Another Medium writer (Marea Sablin) posted this well researched but poorly supported piece There is, actually, an alternative to capitalism . I say poorly supported because in spite of lengthy citations espousing the value of labor units as measures of economic value, she fails to describe or present communism, her alternative to capitalism, as a successful alternative model. Indeed, she spends very little time supporting that supposition, other than presenting the questionable notion that Cuba has an outstanding health care model.

Sablin start by describing “the flawed assumption that money was invented” — this is semantics, money is a human creation, call it what you want.

Nitpicking here — “His erroneous assumption that money was “invented” and just exists, independent of the processes of society and trade is senseless twaddle, rendering the rest of this statement chaff”; “Immediately after blubbering this twaddle”. Oh my, how erudite.

She quotes from Introduction to Progress and Poverty — “I mean that the tendency of what we call material progress is in nowise to improve the condition of the lowest class in the essentials of healthy, happy human life.”. This is simply one person’s opinion, the author here in 1879 concedes that those in the lowest economic class enjoy a much-improved condition but then, without justification, says it has nothing to do with improved productivity.

She states “When we consider the evidence, we can say with absolute certainty that capitalism has not at all raised the world up but only partially”. Which is it? Not at all or partially? Even with the cherry-picked statistics she cites, you cannot make that statement “with absolute certainty”.

More quotes — “If a man can bring to London an ounce of silver out of the Earth of Peru, in the same time that he can produce a bushel of corn, then the one is the natural price of the other” (William Petty). “The economy we seek to create is not a sharing economy but one that abolishes money as a commodity and using labor as a common value between goods — two tremendously different things.” (Sablin). “The underlying theory behind this work is the abolition of money and its replacement with ‘labor tokens’, with one token representing one hour’s worth of socially necessary work” (Cockshott).

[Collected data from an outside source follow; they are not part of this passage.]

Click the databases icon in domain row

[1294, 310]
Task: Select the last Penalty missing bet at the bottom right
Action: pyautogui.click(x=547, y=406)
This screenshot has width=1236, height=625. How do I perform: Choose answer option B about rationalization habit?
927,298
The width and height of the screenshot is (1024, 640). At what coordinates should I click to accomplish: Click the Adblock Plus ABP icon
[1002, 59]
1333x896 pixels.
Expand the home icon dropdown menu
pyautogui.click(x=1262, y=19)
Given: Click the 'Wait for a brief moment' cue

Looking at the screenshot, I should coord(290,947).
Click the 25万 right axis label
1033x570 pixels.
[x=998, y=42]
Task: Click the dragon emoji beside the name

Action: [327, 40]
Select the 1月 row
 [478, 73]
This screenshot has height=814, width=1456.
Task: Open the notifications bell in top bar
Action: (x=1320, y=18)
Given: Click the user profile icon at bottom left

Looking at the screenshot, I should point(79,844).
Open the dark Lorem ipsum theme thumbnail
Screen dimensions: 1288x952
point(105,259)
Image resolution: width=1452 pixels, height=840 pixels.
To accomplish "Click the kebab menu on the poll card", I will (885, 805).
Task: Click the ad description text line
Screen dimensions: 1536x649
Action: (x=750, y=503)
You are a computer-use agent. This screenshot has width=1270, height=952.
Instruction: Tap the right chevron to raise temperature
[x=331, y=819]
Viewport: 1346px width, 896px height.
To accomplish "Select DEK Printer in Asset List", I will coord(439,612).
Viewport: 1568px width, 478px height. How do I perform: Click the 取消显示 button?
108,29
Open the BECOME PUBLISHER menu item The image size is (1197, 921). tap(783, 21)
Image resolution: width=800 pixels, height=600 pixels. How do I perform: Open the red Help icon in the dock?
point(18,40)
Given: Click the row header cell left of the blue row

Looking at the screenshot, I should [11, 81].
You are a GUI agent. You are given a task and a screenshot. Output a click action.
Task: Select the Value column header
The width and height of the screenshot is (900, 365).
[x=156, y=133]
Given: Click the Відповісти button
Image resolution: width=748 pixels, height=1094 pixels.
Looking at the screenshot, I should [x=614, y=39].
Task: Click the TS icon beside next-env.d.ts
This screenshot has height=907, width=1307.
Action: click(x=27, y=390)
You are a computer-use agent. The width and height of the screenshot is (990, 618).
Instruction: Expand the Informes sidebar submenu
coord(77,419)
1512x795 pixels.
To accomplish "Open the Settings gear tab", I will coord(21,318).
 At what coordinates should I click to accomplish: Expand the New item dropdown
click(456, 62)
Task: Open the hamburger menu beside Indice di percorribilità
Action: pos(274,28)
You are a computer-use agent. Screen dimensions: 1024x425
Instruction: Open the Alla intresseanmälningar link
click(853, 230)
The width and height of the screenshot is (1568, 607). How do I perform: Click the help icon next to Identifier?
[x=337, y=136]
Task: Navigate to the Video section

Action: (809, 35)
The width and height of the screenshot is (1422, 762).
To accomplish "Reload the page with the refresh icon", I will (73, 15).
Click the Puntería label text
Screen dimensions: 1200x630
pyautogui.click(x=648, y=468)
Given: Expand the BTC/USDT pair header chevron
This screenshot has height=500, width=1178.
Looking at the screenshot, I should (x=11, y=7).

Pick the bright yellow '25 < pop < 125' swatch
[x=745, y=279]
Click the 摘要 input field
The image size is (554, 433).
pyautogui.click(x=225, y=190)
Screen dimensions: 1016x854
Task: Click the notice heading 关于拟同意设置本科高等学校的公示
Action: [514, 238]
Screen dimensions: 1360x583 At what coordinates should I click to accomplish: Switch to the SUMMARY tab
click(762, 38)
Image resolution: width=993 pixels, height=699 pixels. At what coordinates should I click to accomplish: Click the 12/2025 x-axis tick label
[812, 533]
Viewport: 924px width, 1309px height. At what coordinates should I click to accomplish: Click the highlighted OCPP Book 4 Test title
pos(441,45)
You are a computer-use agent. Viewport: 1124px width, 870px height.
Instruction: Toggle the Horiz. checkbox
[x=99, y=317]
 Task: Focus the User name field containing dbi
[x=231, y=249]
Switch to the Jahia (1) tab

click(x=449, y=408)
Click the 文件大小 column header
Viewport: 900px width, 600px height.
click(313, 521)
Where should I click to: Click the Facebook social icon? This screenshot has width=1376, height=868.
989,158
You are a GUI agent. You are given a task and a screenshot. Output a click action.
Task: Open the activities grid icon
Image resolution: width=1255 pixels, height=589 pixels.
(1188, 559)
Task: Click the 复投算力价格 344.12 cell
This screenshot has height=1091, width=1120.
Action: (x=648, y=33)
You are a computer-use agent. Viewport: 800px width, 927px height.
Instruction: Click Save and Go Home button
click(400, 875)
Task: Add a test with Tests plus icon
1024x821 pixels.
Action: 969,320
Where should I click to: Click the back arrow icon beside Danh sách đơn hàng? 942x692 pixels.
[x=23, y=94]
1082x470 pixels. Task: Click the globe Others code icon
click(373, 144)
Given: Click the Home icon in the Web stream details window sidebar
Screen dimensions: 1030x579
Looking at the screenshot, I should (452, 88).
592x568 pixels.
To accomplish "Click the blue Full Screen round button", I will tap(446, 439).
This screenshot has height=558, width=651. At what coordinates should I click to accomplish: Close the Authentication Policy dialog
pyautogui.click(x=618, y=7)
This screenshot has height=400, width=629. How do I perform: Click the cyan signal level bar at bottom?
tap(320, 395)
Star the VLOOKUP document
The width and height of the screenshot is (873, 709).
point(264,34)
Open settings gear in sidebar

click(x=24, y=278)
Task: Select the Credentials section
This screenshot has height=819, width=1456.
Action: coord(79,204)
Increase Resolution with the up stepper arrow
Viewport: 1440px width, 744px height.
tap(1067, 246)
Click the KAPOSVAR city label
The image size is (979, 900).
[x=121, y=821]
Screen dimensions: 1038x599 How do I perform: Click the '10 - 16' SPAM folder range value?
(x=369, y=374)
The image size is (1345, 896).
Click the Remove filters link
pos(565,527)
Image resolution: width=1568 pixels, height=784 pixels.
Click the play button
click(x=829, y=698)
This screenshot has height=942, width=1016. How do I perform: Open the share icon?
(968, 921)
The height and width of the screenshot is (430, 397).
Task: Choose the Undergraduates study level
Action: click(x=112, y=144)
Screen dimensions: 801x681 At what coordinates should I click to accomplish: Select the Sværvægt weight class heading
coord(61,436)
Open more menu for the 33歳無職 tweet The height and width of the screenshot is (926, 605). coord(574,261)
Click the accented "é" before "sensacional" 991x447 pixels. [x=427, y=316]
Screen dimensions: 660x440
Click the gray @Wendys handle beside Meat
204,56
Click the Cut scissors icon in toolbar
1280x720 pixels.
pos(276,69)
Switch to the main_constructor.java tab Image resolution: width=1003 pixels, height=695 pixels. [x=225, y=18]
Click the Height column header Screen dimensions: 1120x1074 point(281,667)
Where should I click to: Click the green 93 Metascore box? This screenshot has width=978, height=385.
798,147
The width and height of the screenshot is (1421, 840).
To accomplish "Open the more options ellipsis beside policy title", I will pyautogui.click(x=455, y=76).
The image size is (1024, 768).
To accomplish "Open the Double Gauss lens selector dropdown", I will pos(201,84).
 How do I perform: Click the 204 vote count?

So it’s pretty clear where she stands, no point arguing her well researched position, other than to say it is based on postulation rather than practice. I am not aware of any successful modern system of measuring value and trading based on one hour’s work of socially necessary work”. Enlighten me if I am wrong. I hate to imagine who we would put in charge of determining “socially necessary work”. What about intellectual property?

“There is, in fact, an alternative to capitalism — history has shown that fully by the dynamic economies and societies of the Soviet Union, Cuba, and China.” Ok, one at a time here.

· The Soviet Union collapsed under the weight of its inefficient and ineffective economy along the suppression of human rights that inevitably accompanies communism.

· Cuba survives today only due to due the autocratic control of people named Castro; its economy is in shambles, and again, you have massive suppression of individual freedoms and rights.

· China only emerged as a global power only when it embraced major tenets of a capitalist economy; but Xi and the CCP, being the communists that they are, cannot resist tampering and exercising command control over the economy. Thomas Friedman says this has been good, maybe even ideal but he ignores a) the giant construction bust (that pales anything we’ve ever since in the US) the CCP is covering up and b) the disastrous response to COVID. And then again, as required in a command and control economy, you have massive subjugation of human rights and outright genocide. The jury is still out whether Communism and Capitalism can coexist in China.

But a discussion about the merits of communism vs capitalism need not depend on statistics. The very nature of communism, as practiced or postulated, rests on violating numerous individual liberties — including free market and free speech principles. Not a difficult choice for most people in recent history based on election results (free ones that is) and migration patterns.